_Source document_
○ ○ ○ ○

Question

A string along which waves can travel is $$2.70 \mathrm{~m}$$ long and has a mass of $$260 \mathrm{~g}$$. The tension in the string is $$36.0 \mathrm{~N}$$. What must be the frequency of traveling waves of amplitude $$7.70 \mathrm{~mm}$$ for the average power to be $$85.0 \mathrm{~W} ?$$

Answer

**step1 Calculate the linear mass density of the string**

First, we need to find the linear mass density ($$\mu$$) of the string. This is the mass per unit length. The mass is given in grams, so we convert it to kilograms. Then, we divide the mass by the length of the string.

$$\mu = \frac{\text{Mass}}{\text{Length}}$$

Given: Mass = $$260 \mathrm{~g}$$ = $$0.260 \mathrm{~kg}$$, Length = $$2.70 \mathrm{~m}$$.

$$\mu = \frac{0.260 \mathrm{~kg}}{2.70 \mathrm{~m}} \approx 0.096296 \mathrm{~kg/m}$$

**step2 Calculate the wave speed on the string**

Next, we calculate the speed ($$v$$) at which waves travel along the string. This speed depends on the tension ($$T$$) in the string and its linear mass density ($$\mu$$).

$$v = \sqrt{\frac{\text{Tension}}{\text{Linear Mass Density}}} = \sqrt{\frac{T}{\mu}}$$

Given: Tension = $$36.0 \mathrm{~N}$$, Linear Mass Density $$\mu \approx 0.096296 \mathrm{~kg/m}$$.

$$v = \sqrt{\frac{36.0 \mathrm{~N}}{0.096296 \mathrm{~kg/m}}} \approx \sqrt{373.83 \mathrm{~m^2/s^2}} \approx 19.3347 \mathrm{~m/s}$$

**step3 Calculate the frequency of the traveling waves**

Finally, we use the formula for the average power ($$P$$) transmitted by a wave on a string to find the frequency ($$f$$). The power formula involves the linear mass density ($$\mu$$), wave speed ($$v$$), angular frequency ($$\omega$$), and amplitude ($$A$$). Since angular frequency is related to frequency by $$\omega = 2\pi f$$, the power formula can be written in terms of frequency as:

$$P = 2 \pi^2 \mu v f^2 A^2$$

We need to solve for $$f$$. Rearranging the formula to isolate $$f^2$$:

$$f^2 = \frac{P}{2 \pi^2 \mu v A^2}$$

Then, to find $$f$$, we take the square root:

$$f = \sqrt{\frac{P}{2 \pi^2 \mu v A^2}}$$

Given: Power $$P = 85.0 \mathrm{~W}$$, Amplitude $$A = 7.70 \mathrm{~mm} = 0.00770 \mathrm{~m}$$. We calculated $$\mu \approx 0.096296 \mathrm{~kg/m}$$ and $$v \approx 19.3347 \mathrm{~m/s}$$.
Now, substitute these values into the formula:

$$f = \sqrt{\frac{85.0}{2 \times (3.14159)^2 \times 0.096296 \times 19.3347 \times (0.00770)^2}}$$

$$f = \sqrt{\frac{85.0}{2 \times 9.8696 \times 0.096296 \times 19.3347 \times 0.00005929}}$$

$$f = \sqrt{\frac{85.0}{0.002179}} \approx \sqrt{38990.36}$$

$$f \approx 197.459 \mathrm{~Hz}$$

Rounding to three significant figures, which is consistent with the precision of the given values:

$$f \approx 197 \mathrm{~Hz}$$

Alternative answer

Answer: 198 Hz Explain
This is a question about waves and power on a string . The solving step is:

Okay, so first, we need to figure out a few things about our string!

○ ○ ○ ○

_Data entries_
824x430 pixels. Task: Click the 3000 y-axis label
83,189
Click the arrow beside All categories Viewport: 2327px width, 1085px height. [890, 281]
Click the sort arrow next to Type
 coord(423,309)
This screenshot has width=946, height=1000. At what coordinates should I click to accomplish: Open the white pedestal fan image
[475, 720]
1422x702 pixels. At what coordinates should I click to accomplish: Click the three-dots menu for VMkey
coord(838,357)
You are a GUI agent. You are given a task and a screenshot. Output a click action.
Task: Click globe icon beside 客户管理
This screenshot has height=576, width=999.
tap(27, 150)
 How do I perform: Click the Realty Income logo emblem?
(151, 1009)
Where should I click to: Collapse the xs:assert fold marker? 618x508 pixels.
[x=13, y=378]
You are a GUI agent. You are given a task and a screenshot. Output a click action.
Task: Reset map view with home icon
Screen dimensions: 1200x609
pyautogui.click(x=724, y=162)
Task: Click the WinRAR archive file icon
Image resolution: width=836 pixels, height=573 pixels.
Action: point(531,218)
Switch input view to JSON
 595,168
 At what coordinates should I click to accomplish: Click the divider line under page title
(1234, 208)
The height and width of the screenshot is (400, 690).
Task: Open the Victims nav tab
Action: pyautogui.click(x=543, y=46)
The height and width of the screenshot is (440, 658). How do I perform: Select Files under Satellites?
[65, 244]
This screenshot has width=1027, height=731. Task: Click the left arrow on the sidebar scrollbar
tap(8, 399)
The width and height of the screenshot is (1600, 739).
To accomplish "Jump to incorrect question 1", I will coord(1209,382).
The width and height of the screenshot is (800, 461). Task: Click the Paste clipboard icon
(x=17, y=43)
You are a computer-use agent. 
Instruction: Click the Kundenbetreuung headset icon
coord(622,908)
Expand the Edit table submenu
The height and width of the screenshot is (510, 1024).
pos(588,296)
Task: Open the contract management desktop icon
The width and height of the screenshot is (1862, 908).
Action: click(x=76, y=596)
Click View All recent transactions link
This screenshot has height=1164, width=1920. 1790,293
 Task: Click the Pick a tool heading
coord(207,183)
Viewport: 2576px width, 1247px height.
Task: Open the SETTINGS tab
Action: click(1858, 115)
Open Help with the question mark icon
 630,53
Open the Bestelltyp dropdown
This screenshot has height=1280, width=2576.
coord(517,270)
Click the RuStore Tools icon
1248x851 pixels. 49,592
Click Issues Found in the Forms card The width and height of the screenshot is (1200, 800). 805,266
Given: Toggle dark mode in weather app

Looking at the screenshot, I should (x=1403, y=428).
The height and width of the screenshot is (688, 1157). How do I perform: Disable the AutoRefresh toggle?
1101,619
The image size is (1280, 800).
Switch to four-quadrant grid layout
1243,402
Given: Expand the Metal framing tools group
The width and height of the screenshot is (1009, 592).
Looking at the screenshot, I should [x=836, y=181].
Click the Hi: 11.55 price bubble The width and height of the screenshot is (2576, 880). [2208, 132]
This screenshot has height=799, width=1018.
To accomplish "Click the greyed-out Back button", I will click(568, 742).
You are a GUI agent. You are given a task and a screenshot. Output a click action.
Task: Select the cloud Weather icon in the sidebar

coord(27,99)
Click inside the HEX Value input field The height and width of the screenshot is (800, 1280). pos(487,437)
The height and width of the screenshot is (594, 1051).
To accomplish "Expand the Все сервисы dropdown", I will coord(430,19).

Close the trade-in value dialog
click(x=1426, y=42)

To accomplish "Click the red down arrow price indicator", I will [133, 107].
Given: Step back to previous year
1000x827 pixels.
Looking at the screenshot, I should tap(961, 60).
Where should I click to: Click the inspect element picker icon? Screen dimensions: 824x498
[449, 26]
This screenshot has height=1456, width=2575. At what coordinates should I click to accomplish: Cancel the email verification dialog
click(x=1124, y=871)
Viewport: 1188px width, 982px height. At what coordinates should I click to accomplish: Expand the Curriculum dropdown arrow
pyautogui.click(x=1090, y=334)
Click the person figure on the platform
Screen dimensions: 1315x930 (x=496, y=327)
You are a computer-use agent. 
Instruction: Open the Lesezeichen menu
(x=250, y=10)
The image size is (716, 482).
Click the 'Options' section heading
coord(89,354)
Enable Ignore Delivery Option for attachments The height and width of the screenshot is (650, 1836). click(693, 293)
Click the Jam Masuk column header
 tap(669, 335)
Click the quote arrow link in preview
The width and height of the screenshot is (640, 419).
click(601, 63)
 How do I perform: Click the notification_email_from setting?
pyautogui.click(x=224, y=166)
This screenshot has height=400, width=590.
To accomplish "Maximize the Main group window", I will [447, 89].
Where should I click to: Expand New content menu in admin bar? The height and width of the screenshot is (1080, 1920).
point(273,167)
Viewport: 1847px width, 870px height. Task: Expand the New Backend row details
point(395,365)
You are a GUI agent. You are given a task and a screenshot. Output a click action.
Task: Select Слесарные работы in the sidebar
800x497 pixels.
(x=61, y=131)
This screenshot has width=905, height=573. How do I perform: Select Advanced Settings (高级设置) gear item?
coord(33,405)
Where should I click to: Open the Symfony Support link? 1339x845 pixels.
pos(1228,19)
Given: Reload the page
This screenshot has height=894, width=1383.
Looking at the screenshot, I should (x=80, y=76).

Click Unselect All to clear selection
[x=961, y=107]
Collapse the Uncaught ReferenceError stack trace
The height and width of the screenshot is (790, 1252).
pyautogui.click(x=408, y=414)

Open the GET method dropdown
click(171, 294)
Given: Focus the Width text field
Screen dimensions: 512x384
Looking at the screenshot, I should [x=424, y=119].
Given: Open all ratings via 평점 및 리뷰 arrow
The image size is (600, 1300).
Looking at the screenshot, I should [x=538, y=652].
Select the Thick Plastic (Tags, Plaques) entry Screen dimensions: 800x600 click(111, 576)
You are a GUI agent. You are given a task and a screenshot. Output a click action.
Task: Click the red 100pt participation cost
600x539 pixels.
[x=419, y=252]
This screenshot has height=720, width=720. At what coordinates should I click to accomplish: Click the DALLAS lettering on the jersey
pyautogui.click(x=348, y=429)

○ ○ ○ ○

_Work instructions_
a) Reproduce the passage of the string wave problem starting at "Answer: 198 Hz" and ending at "about our string!", keeping every character unchanged.
b) Transcribe verbatim the rows starting at the line that contains "This screenshot has height=1456, width=2575." and ending at the line that contains "coord(33,405)", including both of those lines.

_Answers for the exercise_
a)
Answer: 198 Hz Explain
This is a question about waves and power on a string . The solving step is:

Okay, so first, we need to figure out a few things about our string!

b)
This screenshot has height=1456, width=2575. At what coordinates should I click to accomplish: Cancel the email verification dialog
click(x=1124, y=871)
Viewport: 1188px width, 982px height. At what coordinates should I click to accomplish: Expand the Curriculum dropdown arrow
pyautogui.click(x=1090, y=334)
Click the person figure on the platform
Screen dimensions: 1315x930 (x=496, y=327)
You are a computer-use agent. 
Instruction: Open the Lesezeichen menu
(x=250, y=10)
The image size is (716, 482).
Click the 'Options' section heading
coord(89,354)
Enable Ignore Delivery Option for attachments The height and width of the screenshot is (650, 1836). click(693, 293)
Click the Jam Masuk column header
 tap(669, 335)
Click the quote arrow link in preview
The width and height of the screenshot is (640, 419).
click(601, 63)
 How do I perform: Click the notification_email_from setting?
pyautogui.click(x=224, y=166)
This screenshot has height=400, width=590.
To accomplish "Maximize the Main group window", I will [447, 89].
Where should I click to: Expand New content menu in admin bar? The height and width of the screenshot is (1080, 1920).
point(273,167)
Viewport: 1847px width, 870px height. Task: Expand the New Backend row details
point(395,365)
You are a GUI agent. You are given a task and a screenshot. Output a click action.
Task: Select Слесарные работы in the sidebar
800x497 pixels.
(x=61, y=131)
This screenshot has width=905, height=573. How do I perform: Select Advanced Settings (高级设置) gear item?
coord(33,405)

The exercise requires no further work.